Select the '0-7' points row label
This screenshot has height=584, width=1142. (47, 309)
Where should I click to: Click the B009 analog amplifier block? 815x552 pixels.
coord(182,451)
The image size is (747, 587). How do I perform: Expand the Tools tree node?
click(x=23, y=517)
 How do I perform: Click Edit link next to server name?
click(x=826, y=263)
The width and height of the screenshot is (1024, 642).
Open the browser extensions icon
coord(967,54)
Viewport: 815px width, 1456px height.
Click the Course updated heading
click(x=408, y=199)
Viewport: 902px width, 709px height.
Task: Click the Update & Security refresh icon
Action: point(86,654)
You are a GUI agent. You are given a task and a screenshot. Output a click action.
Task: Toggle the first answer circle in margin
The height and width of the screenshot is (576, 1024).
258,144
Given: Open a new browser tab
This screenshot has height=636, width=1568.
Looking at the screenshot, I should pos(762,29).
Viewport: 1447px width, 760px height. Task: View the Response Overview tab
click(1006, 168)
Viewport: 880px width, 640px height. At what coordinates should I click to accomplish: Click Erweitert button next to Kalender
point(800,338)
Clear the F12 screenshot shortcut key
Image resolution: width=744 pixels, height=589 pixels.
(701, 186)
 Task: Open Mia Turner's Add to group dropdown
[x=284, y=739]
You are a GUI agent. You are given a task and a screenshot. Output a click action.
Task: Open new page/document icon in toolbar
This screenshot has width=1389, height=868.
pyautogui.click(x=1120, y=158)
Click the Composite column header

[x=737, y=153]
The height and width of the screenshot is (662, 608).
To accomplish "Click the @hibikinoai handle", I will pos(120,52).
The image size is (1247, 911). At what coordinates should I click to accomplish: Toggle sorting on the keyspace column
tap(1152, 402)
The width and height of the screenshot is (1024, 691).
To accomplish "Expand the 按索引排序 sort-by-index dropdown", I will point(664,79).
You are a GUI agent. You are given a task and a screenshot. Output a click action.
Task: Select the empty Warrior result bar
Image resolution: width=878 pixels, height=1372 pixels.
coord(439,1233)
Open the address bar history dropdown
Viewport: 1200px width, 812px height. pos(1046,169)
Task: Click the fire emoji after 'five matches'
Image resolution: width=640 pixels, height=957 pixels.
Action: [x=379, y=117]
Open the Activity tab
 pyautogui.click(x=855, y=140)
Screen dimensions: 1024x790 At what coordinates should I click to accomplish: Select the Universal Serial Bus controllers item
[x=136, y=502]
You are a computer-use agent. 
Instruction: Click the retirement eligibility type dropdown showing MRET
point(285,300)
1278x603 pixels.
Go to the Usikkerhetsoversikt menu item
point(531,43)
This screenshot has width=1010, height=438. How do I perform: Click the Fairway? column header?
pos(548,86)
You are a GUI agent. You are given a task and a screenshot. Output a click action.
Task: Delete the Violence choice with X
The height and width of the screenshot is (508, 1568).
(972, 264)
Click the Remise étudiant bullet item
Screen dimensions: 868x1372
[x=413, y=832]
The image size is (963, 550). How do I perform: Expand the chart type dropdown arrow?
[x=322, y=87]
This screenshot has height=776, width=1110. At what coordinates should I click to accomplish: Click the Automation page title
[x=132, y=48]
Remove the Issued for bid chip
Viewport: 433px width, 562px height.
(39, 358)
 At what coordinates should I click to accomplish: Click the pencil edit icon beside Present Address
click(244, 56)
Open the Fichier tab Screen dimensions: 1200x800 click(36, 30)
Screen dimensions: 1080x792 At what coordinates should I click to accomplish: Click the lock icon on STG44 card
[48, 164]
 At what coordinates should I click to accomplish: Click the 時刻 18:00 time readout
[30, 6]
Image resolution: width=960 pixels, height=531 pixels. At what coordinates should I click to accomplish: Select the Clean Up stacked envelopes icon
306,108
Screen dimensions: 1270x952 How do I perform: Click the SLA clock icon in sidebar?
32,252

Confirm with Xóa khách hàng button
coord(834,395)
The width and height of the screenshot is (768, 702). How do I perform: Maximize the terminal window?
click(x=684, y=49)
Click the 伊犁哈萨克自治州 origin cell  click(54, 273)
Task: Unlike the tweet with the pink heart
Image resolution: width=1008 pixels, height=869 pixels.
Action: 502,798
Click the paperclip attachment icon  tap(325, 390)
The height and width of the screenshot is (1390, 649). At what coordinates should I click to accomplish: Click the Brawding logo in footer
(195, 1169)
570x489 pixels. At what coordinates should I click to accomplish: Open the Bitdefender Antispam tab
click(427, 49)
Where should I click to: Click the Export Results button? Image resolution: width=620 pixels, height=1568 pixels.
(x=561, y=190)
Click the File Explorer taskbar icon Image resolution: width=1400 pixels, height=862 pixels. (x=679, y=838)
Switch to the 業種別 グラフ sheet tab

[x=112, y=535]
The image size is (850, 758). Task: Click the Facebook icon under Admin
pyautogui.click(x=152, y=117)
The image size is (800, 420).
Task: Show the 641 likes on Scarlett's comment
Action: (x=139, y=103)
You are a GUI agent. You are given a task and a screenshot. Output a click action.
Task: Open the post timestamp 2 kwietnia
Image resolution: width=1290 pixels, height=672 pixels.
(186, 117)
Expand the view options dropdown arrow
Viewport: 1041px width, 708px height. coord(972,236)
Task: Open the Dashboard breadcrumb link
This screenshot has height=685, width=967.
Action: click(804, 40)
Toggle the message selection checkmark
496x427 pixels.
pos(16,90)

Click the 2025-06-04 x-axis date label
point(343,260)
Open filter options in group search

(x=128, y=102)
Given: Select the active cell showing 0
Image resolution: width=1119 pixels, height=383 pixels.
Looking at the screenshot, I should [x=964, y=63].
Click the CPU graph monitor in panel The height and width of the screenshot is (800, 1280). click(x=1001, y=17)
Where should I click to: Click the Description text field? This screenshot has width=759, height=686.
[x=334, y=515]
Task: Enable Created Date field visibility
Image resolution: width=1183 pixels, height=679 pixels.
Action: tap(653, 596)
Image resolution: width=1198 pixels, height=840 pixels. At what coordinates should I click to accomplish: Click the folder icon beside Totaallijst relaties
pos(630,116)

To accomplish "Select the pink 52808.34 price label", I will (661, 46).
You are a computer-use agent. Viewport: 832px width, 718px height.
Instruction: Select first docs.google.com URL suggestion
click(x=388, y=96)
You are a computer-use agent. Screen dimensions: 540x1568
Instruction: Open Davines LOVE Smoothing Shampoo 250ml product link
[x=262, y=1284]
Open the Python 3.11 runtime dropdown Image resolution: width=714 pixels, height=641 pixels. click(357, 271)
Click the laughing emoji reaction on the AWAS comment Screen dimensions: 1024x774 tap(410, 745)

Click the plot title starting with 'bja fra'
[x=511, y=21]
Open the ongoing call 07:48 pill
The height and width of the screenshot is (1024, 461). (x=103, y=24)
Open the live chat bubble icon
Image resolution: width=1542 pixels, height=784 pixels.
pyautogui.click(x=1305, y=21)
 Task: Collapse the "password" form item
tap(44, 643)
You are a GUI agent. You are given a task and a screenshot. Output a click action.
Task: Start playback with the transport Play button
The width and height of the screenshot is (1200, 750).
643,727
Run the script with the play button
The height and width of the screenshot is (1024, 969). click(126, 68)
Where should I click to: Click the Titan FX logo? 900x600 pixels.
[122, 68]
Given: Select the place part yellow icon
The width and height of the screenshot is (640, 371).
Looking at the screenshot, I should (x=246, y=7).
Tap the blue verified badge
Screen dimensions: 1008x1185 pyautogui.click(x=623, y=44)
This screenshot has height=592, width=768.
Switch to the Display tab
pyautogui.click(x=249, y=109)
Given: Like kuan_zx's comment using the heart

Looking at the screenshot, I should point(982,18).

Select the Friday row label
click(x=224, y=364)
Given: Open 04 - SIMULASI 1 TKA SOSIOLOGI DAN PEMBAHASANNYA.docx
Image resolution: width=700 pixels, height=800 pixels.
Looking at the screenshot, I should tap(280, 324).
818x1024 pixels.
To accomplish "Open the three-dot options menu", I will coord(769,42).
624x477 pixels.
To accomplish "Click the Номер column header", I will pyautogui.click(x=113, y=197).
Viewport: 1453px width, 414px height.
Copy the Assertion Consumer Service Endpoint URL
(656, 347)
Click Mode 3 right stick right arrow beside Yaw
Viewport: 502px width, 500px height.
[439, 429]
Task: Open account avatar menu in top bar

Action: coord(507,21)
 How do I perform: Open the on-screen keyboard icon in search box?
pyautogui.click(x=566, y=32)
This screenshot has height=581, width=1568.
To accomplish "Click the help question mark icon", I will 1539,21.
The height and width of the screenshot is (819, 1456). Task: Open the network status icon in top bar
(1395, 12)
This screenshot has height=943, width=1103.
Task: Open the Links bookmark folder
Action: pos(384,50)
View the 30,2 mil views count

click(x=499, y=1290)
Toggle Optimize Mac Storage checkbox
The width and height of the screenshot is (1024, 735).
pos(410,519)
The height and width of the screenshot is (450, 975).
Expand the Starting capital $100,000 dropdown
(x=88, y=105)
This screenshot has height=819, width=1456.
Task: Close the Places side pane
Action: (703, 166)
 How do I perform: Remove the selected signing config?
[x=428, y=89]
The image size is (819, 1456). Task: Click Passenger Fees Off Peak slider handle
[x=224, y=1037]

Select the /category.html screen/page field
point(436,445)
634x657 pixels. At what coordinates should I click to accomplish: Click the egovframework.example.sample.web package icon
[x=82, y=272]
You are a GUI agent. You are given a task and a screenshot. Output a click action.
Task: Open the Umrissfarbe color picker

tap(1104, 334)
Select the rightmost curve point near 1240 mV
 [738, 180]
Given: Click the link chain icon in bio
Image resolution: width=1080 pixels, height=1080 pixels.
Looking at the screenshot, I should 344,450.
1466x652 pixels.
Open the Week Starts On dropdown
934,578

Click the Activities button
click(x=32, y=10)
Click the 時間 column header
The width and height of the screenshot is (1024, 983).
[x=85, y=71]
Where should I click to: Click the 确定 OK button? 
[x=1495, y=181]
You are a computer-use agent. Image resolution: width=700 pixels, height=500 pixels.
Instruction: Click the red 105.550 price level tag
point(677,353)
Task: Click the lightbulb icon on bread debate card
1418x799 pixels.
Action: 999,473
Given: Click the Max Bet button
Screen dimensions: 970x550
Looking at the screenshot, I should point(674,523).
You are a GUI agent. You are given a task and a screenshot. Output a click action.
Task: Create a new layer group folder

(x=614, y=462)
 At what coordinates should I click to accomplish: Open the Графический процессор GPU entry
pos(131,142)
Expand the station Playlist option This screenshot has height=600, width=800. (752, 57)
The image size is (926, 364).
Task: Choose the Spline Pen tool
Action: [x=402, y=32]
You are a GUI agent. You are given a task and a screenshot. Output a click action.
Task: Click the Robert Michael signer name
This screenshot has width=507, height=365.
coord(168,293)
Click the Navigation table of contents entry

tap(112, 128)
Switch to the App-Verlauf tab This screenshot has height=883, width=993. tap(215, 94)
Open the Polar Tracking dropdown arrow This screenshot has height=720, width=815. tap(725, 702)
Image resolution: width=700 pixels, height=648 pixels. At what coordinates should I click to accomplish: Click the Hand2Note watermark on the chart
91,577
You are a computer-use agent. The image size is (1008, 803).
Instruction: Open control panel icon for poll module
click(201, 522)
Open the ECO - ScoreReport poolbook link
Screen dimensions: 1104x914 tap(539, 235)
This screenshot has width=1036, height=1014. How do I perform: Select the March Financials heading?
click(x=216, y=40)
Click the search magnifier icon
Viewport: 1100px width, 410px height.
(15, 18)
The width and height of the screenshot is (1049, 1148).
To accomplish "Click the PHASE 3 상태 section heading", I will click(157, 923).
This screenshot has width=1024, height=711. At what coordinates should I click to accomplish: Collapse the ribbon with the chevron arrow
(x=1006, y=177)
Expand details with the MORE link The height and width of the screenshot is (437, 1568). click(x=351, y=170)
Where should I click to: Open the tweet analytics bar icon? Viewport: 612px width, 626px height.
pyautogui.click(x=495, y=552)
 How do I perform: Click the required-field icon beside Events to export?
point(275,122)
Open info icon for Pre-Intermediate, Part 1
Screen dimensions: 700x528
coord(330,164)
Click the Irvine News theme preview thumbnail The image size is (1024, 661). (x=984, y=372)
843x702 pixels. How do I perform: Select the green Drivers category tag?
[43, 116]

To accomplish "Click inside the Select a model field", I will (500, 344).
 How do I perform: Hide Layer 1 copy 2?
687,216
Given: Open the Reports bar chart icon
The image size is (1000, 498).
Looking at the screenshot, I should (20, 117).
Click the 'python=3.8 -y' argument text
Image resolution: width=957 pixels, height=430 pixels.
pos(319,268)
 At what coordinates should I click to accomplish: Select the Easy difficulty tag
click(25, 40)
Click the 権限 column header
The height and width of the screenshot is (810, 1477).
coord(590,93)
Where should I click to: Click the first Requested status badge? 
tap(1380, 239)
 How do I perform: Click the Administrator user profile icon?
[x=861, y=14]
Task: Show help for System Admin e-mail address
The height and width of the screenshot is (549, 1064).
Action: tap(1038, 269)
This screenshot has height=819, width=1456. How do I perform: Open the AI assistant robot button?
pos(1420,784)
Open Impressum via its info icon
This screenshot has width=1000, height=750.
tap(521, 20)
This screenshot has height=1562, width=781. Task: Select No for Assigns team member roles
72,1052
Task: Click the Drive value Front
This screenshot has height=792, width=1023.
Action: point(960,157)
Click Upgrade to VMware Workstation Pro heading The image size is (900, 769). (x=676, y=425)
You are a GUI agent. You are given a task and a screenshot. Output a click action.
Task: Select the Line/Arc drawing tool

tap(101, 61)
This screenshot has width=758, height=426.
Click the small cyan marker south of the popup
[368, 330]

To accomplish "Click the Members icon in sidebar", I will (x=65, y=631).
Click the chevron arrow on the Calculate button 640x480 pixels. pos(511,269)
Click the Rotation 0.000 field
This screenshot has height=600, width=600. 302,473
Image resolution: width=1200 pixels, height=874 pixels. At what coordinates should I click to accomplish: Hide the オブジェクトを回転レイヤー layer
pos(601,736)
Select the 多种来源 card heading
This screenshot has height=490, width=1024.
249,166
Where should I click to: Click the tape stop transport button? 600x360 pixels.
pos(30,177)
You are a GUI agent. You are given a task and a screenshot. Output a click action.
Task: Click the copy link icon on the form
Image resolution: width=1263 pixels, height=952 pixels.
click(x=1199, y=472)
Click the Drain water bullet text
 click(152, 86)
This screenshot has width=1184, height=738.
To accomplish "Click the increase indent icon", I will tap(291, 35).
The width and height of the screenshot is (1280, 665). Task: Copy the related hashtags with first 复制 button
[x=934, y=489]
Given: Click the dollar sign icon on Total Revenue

......

● Required work
Check each line of the records for "pink" and copy the ones that contain it.

● Solution to this exercise
Task: Unlike the tweet with the pink heart
To accomplish "Select the pink 52808.34 price label", I will (661, 46).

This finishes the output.